Consignes de l'exercice
A - Recopiez le passage de la chronique de l'album Return situé entre « En tout cas, la » et « d'une pulsation obstinée. », bornes comprises, en remplaçant « chaleureuse » par « lumineuse ».
B - Selon la chronique de l'album Return, pourquoi est-il difficile de distinguer l'acoustique de l'électronique dans cette musique ?

Extrait de la page
──────

Publié le 13 Mai 2018

GVSU New Music Ensemble - Return

   Le Grand Valley State University New Music Ensemble de Allendale (Michigan) a été fondé en 2006 par Bill Ryan, compositeur et professeur de composition. Il s'intéresse à la carrière de ses anciens étudiants et tenait à un projet entièrement "maison". Après avoir en effet consacré concerts et disques aux musiques innovantes d'aujourd'hui - j'avais chroniqué le disque consacré à une série de réécritures de In C de Terry Riley, In C Remixed - il dirige et supervise Return, consacré à quinze compositions de trois jeunes diplômés, Daniel Rhode, Adam Cuthbert et Matt Finch. Adam Cuthbert définit leur musique comme une musique de chambre électronique, associant sons acoustiques d'instruments (flûtes, clarinettes, saxophones, piano, violon, violoncelle, percussion) et sons électroniques. Il semblerait que les compositions aient d'abord donné lieu à un enregistrement qui est lui-même utilisé comme matériau brut sous forme d'échantillons pour le travail électronique. D'où la difficulté de discerner l'acoustique de l'électronique...

   En tout cas, la musique est forte, chaleureuse, comme ce "daily limit lie" de Daniel Rhode qui ouvre l'album, dans la mouvance d'un Terry Riley : matières cotonneuses animées d'une pulsation obstinée.

──────

Données extraites
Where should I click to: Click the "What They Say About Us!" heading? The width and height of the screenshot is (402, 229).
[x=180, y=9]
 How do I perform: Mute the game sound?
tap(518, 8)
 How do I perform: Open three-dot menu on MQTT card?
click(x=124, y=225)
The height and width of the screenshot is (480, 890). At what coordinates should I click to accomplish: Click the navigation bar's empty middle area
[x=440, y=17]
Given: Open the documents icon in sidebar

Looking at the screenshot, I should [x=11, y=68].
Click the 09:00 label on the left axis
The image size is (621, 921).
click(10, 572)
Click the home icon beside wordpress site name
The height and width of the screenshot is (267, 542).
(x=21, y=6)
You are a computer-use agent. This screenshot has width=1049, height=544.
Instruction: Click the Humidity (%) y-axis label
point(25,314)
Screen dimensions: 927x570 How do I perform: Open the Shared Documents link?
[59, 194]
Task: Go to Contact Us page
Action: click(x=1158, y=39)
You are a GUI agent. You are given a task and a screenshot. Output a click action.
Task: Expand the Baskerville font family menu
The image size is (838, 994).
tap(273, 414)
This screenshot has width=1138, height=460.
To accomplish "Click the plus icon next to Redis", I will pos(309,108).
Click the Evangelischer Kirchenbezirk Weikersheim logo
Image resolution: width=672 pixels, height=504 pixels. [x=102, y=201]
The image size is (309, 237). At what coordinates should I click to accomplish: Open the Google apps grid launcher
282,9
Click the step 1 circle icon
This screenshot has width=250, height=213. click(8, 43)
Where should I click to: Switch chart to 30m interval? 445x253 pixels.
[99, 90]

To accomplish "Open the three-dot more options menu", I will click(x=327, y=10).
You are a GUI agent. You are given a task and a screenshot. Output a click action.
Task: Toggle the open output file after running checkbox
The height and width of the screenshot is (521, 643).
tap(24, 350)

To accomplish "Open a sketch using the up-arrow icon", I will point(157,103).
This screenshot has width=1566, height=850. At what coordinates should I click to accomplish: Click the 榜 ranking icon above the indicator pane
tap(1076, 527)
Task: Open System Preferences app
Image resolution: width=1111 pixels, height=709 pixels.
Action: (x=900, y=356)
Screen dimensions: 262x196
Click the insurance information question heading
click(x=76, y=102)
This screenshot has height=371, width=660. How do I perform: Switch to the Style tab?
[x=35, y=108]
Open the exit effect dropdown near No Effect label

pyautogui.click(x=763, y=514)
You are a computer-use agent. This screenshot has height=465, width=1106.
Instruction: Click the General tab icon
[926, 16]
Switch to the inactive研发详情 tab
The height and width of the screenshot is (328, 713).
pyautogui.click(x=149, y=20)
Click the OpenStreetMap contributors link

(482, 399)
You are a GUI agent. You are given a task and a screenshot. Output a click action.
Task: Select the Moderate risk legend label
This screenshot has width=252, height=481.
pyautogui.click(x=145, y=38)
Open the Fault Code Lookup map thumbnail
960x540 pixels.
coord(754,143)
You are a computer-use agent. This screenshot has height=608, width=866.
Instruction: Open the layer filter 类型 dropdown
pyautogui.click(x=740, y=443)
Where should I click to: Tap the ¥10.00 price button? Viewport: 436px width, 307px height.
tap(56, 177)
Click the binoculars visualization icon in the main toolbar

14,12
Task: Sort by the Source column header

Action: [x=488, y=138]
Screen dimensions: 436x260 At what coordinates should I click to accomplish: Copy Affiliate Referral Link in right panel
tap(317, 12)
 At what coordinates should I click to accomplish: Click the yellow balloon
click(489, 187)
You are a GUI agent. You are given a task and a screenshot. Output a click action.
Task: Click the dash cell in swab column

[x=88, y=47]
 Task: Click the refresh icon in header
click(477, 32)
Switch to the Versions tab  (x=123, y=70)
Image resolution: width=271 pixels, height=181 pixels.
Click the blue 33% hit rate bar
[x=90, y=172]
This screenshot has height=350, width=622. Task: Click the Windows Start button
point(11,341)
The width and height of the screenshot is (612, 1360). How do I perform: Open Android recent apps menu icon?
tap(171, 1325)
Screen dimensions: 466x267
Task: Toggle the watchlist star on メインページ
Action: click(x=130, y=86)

──────

Corrigé des exercices
A -
En tout cas, la musique est forte, lumineuse, comme ce "daily limit lie" de Daniel Rhode qui ouvre l'album, dans la mouvance d'un Terry Riley : matières cotonneuses animées d'une pulsation obstinée.

B - Il semblerait que les compositions aient d'abord été enregistrées. Cet enregistrement aurait ensuite servi de matériau brut, sous forme d'échantillons, pour le travail électronique.